**LISTED RECORDS:**

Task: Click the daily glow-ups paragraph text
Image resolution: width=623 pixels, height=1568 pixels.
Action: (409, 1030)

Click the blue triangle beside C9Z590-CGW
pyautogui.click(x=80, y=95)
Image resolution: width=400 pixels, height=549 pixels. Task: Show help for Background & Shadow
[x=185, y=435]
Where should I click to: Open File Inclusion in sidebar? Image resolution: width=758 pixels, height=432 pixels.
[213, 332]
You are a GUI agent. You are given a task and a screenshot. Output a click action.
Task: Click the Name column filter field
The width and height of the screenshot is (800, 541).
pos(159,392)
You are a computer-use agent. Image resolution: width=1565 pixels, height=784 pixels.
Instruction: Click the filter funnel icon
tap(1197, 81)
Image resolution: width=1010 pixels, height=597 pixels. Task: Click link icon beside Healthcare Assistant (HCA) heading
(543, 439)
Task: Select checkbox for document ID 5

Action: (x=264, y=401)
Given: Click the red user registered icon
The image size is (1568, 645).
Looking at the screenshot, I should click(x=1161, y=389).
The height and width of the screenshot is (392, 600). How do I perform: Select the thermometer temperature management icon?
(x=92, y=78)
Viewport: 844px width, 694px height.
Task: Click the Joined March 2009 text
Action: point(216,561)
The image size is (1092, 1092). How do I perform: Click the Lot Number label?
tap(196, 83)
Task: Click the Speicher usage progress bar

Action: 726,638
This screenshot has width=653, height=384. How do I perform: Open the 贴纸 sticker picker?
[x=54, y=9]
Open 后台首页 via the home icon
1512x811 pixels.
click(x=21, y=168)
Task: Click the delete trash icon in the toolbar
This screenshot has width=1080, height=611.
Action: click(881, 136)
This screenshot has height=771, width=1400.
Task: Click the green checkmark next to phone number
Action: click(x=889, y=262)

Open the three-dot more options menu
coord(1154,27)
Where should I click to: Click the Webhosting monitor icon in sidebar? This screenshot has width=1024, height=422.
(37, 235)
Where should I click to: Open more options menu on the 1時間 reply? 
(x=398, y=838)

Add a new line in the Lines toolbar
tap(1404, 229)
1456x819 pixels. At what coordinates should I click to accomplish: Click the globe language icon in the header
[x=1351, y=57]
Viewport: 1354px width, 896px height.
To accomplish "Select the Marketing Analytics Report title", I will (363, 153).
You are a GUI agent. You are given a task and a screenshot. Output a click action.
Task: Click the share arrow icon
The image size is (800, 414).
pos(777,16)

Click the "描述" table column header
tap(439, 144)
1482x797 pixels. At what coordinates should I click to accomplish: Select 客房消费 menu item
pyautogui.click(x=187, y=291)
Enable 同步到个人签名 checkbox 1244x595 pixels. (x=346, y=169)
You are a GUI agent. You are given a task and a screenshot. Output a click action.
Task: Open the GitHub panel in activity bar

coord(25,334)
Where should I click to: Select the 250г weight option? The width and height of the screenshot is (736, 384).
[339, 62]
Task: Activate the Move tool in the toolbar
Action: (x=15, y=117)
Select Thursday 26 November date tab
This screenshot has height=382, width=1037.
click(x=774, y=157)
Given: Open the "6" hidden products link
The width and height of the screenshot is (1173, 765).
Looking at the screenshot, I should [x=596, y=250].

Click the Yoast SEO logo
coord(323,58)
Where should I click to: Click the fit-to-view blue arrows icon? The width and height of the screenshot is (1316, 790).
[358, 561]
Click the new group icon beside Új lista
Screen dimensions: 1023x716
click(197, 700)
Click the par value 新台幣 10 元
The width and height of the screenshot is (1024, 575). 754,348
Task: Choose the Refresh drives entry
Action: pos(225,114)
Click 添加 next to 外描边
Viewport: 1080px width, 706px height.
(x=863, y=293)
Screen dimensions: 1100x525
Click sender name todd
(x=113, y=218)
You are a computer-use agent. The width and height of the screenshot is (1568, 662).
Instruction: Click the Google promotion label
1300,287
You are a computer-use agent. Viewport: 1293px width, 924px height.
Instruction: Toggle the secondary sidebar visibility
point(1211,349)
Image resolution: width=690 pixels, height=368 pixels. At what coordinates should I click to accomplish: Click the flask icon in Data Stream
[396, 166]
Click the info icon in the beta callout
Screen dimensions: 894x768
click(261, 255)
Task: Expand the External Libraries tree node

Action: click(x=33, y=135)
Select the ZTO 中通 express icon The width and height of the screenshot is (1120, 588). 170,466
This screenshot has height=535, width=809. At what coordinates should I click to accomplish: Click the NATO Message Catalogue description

**WRITTEN EXERCISE:** Recast every one of the records above as a Markdown table with two columns, Row and Line, giving each non-blank line its own numbered row and leaving out blank lines.

**THE RESULT:**
| Row | Line |
|---|---|
| 1 | Task: Click the daily glow-ups paragraph text |
| 2 | Image resolution: width=623 pixels, height=1568 pixels. |
| 3 | Action: (409, 1030) |
| 4 | Click the blue triangle beside C9Z590-CGW |
| 5 | pyautogui.click(x=80, y=95) |
| 6 | Image resolution: width=400 pixels, height=549 pixels. Task: Show help for Background & Shadow |
| 7 | [x=185, y=435] |
| 8 | Where should I click to: Open File Inclusion in sidebar? Image resolution: width=758 pixels, height=432 pixels. |
| 9 | [213, 332] |
| 10 | You are a GUI agent. You are given a task and a screenshot. Output a click action. |
| 11 | Task: Click the Name column filter field |
| 12 | The width and height of the screenshot is (800, 541). |
| 13 | pos(159,392) |
| 14 | You are a computer-use agent. Image resolution: width=1565 pixels, height=784 pixels. |
| 15 | Instruction: Click the filter funnel icon |
| 16 | tap(1197, 81) |
| 17 | Image resolution: width=1010 pixels, height=597 pixels. Task: Click link icon beside Healthcare Assistant (HCA) heading |
| 18 | (543, 439) |
| 19 | Task: Select checkbox for document ID 5 |
| 20 | Action: (x=264, y=401) |
| 21 | Given: Click the red user registered icon |
| 22 | The image size is (1568, 645). |
| 23 | Looking at the screenshot, I should click(x=1161, y=389). |
| 24 | The height and width of the screenshot is (392, 600). How do I perform: Select the thermometer temperature management icon? |
| 25 | (x=92, y=78) |
| 26 | Viewport: 844px width, 694px height. |
| 27 | Task: Click the Joined March 2009 text |
| 28 | Action: point(216,561) |
| 29 | The image size is (1092, 1092). How do I perform: Click the Lot Number label? |
| 30 | tap(196, 83) |
| 31 | Task: Click the Speicher usage progress bar |
| 32 | Action: 726,638 |
| 33 | This screenshot has width=653, height=384. How do I perform: Open the 贴纸 sticker picker? |
| 34 | [x=54, y=9] |
| 35 | Open 后台首页 via the home icon |
| 36 | 1512x811 pixels. |
| 37 | click(x=21, y=168) |
| 38 | Task: Click the delete trash icon in the toolbar |
| 39 | This screenshot has width=1080, height=611. |
| 40 | Action: click(881, 136) |
| 41 | This screenshot has height=771, width=1400. |
| 42 | Task: Click the green checkmark next to phone number |
| 43 | Action: click(x=889, y=262) |
| 44 | Open the three-dot more options menu |
| 45 | coord(1154,27) |
| 46 | Where should I click to: Click the Webhosting monitor icon in sidebar? This screenshot has width=1024, height=422. |
| 47 | (37, 235) |
| 48 | Where should I click to: Open more options menu on the 1時間 reply?  |
| 49 | (x=398, y=838) |
| 50 | Add a new line in the Lines toolbar |
| 51 | tap(1404, 229) |
| 52 | 1456x819 pixels. At what coordinates should I click to accomplish: Click the globe language icon in the header |
| 53 | [x=1351, y=57] |
| 54 | Viewport: 1354px width, 896px height. |
| 55 | To accomplish "Select the Marketing Analytics Report title", I will (363, 153). |
| 56 | You are a GUI agent. You are given a task and a screenshot. Output a click action. |
| 57 | Task: Click the share arrow icon |
| 58 | The image size is (800, 414). |
| 59 | pos(777,16) |
| 60 | Click the "描述" table column header |
| 61 | tap(439, 144) |
| 62 | 1482x797 pixels. At what coordinates should I click to accomplish: Select 客房消费 menu item |
| 63 | pyautogui.click(x=187, y=291) |
| 64 | Enable 同步到个人签名 checkbox 1244x595 pixels. (x=346, y=169) |
| 65 | You are a GUI agent. You are given a task and a screenshot. Output a click action. |
| 66 | Task: Open the GitHub panel in activity bar |
| 67 | coord(25,334) |
| 68 | Where should I click to: Select the 250г weight option? The width and height of the screenshot is (736, 384). |
| 69 | [339, 62] |
| 70 | Task: Activate the Move tool in the toolbar |
| 71 | Action: (x=15, y=117) |
| 72 | Select Thursday 26 November date tab |
| 73 | This screenshot has height=382, width=1037. |
| 74 | click(x=774, y=157) |
| 75 | Given: Open the "6" hidden products link |
| 76 | The width and height of the screenshot is (1173, 765). |
| 77 | Looking at the screenshot, I should [x=596, y=250]. |
| 78 | Click the Yoast SEO logo |
| 79 | coord(323,58) |
| 80 | Where should I click to: Click the fit-to-view blue arrows icon? The width and height of the screenshot is (1316, 790). |
| 81 | [358, 561] |
| 82 | Click the new group icon beside Új lista |
| 83 | Screen dimensions: 1023x716 |
| 84 | click(197, 700) |
| 85 | Click the par value 新台幣 10 元 |
| 86 | The width and height of the screenshot is (1024, 575). 754,348 |
| 87 | Task: Choose the Refresh drives entry |
| 88 | Action: pos(225,114) |
| 89 | Click 添加 next to 外描边 |
| 90 | Viewport: 1080px width, 706px height. |
| 91 | (x=863, y=293) |
| 92 | Screen dimensions: 1100x525 |
| 93 | Click sender name todd |
| 94 | (x=113, y=218) |
| 95 | You are a computer-use agent. The width and height of the screenshot is (1568, 662). |
| 96 | Instruction: Click the Google promotion label |
| 97 | 1300,287 |
| 98 | You are a computer-use agent. Viewport: 1293px width, 924px height. |
| 99 | Instruction: Toggle the secondary sidebar visibility |
| 100 | point(1211,349) |
| 101 | Image resolution: width=690 pixels, height=368 pixels. At what coordinates should I click to accomplish: Click the flask icon in Data Stream |
| 102 | [396, 166] |
| 103 | Click the info icon in the beta callout |
| 104 | Screen dimensions: 894x768 |
| 105 | click(261, 255) |
| 106 | Task: Expand the External Libraries tree node |
| 107 | Action: click(x=33, y=135) |
| 108 | Select the ZTO 中通 express icon The width and height of the screenshot is (1120, 588). 170,466 |
| 109 | This screenshot has height=535, width=809. At what coordinates should I click to accomplish: Click the NATO Message Catalogue description |